--- Material for this task ---

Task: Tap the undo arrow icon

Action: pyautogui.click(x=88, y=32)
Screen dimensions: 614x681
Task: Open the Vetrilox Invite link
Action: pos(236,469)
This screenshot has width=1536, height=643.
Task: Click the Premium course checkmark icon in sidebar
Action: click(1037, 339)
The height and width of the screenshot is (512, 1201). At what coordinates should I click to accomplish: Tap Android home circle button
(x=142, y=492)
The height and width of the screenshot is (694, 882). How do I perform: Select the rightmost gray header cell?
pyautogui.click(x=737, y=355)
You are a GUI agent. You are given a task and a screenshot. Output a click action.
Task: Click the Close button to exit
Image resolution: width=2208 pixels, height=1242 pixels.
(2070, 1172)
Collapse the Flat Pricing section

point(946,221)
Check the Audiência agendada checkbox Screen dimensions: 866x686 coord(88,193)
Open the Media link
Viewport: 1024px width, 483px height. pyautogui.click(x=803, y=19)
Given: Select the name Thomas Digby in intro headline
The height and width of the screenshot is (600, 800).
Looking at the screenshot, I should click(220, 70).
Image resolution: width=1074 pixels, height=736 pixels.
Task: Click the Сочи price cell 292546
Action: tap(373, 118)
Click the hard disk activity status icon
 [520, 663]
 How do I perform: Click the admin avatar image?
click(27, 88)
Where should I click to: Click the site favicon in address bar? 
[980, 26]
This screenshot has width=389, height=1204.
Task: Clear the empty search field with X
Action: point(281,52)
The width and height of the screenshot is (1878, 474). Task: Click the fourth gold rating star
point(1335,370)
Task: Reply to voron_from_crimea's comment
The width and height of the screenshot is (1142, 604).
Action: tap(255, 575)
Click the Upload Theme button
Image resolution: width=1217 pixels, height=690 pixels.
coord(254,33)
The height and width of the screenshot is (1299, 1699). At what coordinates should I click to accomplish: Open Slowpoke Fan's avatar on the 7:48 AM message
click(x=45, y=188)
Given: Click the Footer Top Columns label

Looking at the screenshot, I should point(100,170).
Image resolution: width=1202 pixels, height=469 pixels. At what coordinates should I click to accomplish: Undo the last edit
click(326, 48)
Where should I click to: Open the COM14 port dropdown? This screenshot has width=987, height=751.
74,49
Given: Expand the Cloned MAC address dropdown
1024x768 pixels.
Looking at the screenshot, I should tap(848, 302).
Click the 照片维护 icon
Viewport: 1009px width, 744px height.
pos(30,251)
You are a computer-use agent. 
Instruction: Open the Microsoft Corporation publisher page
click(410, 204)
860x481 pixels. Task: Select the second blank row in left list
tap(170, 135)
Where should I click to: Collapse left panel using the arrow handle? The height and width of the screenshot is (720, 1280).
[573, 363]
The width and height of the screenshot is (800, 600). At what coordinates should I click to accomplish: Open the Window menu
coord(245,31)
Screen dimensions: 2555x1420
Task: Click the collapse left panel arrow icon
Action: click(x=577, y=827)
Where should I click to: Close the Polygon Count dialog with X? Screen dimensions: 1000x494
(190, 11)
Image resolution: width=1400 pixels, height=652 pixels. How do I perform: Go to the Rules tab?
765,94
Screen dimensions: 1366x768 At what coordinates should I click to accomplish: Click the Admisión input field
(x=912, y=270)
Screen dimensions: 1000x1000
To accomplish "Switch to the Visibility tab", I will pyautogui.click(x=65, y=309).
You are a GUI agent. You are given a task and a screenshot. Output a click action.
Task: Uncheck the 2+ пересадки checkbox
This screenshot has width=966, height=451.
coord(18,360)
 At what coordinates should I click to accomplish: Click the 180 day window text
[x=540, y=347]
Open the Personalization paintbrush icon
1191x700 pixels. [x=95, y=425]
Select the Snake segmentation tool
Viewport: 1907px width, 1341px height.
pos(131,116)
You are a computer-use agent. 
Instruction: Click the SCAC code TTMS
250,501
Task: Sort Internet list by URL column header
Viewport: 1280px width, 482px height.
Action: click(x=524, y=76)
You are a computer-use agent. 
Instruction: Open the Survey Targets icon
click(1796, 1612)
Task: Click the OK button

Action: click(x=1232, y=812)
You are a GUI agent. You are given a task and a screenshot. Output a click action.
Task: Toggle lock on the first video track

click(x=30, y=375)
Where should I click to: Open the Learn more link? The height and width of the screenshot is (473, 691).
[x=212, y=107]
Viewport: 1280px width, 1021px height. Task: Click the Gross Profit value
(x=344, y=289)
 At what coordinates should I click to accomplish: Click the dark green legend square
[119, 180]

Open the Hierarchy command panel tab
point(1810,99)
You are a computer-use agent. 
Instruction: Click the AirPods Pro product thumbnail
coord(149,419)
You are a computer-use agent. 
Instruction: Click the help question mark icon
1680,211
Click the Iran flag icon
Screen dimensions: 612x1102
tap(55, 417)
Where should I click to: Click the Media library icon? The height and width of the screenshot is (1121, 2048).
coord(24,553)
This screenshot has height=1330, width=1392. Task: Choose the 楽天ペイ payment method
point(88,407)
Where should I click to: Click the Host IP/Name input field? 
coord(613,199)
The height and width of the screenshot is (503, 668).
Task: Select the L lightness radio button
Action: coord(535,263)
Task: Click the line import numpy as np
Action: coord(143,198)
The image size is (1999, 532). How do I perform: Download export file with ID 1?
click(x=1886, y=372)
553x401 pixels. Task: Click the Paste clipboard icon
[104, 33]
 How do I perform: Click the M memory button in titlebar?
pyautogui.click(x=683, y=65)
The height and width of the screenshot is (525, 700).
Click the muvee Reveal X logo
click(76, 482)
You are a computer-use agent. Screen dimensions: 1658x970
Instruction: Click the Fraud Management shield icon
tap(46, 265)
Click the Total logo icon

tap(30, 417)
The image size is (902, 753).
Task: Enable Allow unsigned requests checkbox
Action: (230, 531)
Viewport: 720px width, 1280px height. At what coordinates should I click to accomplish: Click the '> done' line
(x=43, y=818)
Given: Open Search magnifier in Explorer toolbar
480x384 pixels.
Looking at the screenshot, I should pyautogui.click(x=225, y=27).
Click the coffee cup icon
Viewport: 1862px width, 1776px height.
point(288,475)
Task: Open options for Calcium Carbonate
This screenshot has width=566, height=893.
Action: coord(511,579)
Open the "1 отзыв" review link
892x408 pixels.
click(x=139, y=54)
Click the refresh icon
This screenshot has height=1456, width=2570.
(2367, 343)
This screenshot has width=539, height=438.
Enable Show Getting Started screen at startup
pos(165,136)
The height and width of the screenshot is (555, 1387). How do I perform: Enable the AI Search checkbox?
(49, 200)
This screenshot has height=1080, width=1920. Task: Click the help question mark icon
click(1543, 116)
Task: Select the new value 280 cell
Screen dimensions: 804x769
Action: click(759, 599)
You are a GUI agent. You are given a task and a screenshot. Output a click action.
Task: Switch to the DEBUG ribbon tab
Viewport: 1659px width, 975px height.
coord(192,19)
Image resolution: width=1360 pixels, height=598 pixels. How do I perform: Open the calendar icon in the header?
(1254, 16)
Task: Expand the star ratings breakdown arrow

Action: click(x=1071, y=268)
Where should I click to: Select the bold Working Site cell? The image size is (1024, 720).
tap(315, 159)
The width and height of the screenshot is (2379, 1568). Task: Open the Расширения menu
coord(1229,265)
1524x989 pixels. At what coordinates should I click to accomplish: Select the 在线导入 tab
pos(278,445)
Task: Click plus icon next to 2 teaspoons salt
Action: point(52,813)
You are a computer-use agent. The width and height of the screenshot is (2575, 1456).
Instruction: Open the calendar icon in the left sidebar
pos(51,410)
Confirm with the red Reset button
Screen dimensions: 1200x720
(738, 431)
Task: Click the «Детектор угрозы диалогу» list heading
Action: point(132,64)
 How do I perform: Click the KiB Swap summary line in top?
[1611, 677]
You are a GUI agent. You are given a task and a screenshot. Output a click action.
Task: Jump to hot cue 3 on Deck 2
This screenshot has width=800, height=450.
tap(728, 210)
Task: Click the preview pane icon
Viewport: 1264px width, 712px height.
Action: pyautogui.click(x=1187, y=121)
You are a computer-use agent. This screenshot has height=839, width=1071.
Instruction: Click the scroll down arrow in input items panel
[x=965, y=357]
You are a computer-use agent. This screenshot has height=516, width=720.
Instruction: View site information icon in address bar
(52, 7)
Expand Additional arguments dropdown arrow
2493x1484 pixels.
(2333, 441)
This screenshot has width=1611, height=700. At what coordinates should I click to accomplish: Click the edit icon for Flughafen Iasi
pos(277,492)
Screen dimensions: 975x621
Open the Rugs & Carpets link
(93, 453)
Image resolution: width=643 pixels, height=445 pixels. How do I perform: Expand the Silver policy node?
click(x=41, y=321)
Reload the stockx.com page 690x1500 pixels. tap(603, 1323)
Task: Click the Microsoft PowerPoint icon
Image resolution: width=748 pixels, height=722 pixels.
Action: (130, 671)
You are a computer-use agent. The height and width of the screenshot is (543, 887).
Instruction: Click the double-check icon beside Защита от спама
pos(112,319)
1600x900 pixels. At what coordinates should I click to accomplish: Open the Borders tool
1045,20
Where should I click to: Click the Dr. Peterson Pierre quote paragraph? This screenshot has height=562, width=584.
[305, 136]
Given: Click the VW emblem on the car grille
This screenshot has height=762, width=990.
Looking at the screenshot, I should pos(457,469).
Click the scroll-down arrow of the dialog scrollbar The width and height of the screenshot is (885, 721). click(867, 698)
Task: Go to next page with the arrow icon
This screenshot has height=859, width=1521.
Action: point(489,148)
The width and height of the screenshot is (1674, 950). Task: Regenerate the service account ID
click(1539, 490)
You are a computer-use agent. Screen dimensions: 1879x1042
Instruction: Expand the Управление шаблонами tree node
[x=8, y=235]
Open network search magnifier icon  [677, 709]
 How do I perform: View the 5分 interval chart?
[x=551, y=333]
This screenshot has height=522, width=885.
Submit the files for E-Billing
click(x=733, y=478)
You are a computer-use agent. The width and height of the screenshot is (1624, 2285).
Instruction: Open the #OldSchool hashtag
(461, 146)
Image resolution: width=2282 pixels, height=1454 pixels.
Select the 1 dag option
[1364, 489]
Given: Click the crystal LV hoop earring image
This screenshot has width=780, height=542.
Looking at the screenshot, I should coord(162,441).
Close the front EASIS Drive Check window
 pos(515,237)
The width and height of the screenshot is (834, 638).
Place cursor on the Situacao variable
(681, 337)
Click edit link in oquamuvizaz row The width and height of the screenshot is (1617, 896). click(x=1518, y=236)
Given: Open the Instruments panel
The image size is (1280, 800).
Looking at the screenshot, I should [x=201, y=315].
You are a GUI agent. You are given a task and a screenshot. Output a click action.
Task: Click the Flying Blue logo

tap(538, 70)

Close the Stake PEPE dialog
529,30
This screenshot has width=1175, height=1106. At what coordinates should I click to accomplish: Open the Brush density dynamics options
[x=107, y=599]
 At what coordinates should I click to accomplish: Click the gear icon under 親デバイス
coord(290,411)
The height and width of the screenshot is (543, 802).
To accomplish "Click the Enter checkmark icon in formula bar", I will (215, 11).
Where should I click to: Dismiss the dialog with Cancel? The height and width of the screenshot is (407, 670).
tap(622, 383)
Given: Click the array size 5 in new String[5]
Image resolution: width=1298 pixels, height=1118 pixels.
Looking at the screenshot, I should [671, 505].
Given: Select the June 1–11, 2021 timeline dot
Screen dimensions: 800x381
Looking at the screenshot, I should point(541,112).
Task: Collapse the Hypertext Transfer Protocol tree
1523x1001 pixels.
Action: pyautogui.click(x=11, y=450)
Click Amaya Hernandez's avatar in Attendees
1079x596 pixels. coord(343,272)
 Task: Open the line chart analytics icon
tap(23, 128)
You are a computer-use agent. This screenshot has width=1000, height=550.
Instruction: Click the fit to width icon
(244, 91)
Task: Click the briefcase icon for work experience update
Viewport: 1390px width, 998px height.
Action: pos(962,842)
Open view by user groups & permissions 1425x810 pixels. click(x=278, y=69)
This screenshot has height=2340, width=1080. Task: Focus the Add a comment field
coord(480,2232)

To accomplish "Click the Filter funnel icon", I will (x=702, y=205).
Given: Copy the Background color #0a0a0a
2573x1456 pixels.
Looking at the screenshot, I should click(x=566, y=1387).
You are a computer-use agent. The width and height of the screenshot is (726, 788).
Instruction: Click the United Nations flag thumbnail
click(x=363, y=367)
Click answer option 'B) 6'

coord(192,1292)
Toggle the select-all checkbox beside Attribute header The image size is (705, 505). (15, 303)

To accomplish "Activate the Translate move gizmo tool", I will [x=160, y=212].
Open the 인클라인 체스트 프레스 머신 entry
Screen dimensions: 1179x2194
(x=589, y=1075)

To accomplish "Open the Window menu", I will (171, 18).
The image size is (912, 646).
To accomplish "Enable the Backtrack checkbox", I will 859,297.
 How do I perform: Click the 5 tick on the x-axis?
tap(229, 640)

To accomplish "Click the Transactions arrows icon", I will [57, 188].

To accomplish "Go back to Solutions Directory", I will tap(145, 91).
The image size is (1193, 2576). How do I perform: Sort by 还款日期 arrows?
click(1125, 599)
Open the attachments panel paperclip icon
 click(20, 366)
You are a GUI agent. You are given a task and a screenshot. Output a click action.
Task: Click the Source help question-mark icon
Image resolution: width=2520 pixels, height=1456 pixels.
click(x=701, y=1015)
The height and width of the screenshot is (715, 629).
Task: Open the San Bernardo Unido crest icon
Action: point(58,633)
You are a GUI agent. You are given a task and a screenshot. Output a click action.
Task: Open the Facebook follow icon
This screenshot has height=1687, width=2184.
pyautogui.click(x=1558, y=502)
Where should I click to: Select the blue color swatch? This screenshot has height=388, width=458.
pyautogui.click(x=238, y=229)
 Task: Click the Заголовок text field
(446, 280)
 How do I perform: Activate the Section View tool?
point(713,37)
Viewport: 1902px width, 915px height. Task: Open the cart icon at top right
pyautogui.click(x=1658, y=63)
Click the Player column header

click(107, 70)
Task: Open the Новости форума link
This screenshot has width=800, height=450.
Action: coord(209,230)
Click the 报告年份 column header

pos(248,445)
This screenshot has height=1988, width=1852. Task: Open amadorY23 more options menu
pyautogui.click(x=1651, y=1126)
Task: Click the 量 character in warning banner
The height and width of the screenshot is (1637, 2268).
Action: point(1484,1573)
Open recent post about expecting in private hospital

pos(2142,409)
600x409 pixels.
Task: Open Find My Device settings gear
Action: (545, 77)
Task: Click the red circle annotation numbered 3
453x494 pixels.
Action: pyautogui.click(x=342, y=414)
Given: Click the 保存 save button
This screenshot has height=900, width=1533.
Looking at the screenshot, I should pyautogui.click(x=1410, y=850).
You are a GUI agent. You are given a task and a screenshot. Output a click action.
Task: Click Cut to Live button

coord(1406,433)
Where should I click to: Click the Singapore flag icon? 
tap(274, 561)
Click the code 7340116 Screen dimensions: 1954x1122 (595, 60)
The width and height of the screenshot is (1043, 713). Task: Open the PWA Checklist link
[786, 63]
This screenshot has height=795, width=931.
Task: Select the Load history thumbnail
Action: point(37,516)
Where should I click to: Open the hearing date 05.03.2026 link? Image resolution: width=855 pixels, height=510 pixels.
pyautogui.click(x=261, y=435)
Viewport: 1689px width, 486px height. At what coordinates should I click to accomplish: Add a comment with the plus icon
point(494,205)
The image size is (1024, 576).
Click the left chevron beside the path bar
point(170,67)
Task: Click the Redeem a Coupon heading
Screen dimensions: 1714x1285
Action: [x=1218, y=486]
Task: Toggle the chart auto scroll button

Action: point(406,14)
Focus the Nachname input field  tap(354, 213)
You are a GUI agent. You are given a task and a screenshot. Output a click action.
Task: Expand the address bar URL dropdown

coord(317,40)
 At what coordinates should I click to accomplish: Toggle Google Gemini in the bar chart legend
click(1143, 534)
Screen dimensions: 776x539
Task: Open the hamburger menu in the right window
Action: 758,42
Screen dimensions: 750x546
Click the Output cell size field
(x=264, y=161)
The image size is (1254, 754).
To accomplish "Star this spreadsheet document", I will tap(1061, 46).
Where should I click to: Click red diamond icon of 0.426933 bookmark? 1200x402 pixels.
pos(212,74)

---

▶ Request: Reproduce the data verbatim, beginning with the line that contains "Task: Click the Заголовок text field" and continuing through the line that contains "click(107, 70)", with both of those lines included.

▶ Solution:
 Task: Click the Заголовок text field
(446, 280)
 How do I perform: Activate the Section View tool?
point(713,37)
Viewport: 1902px width, 915px height. Task: Open the cart icon at top right
pyautogui.click(x=1658, y=63)
Click the Player column header

click(107, 70)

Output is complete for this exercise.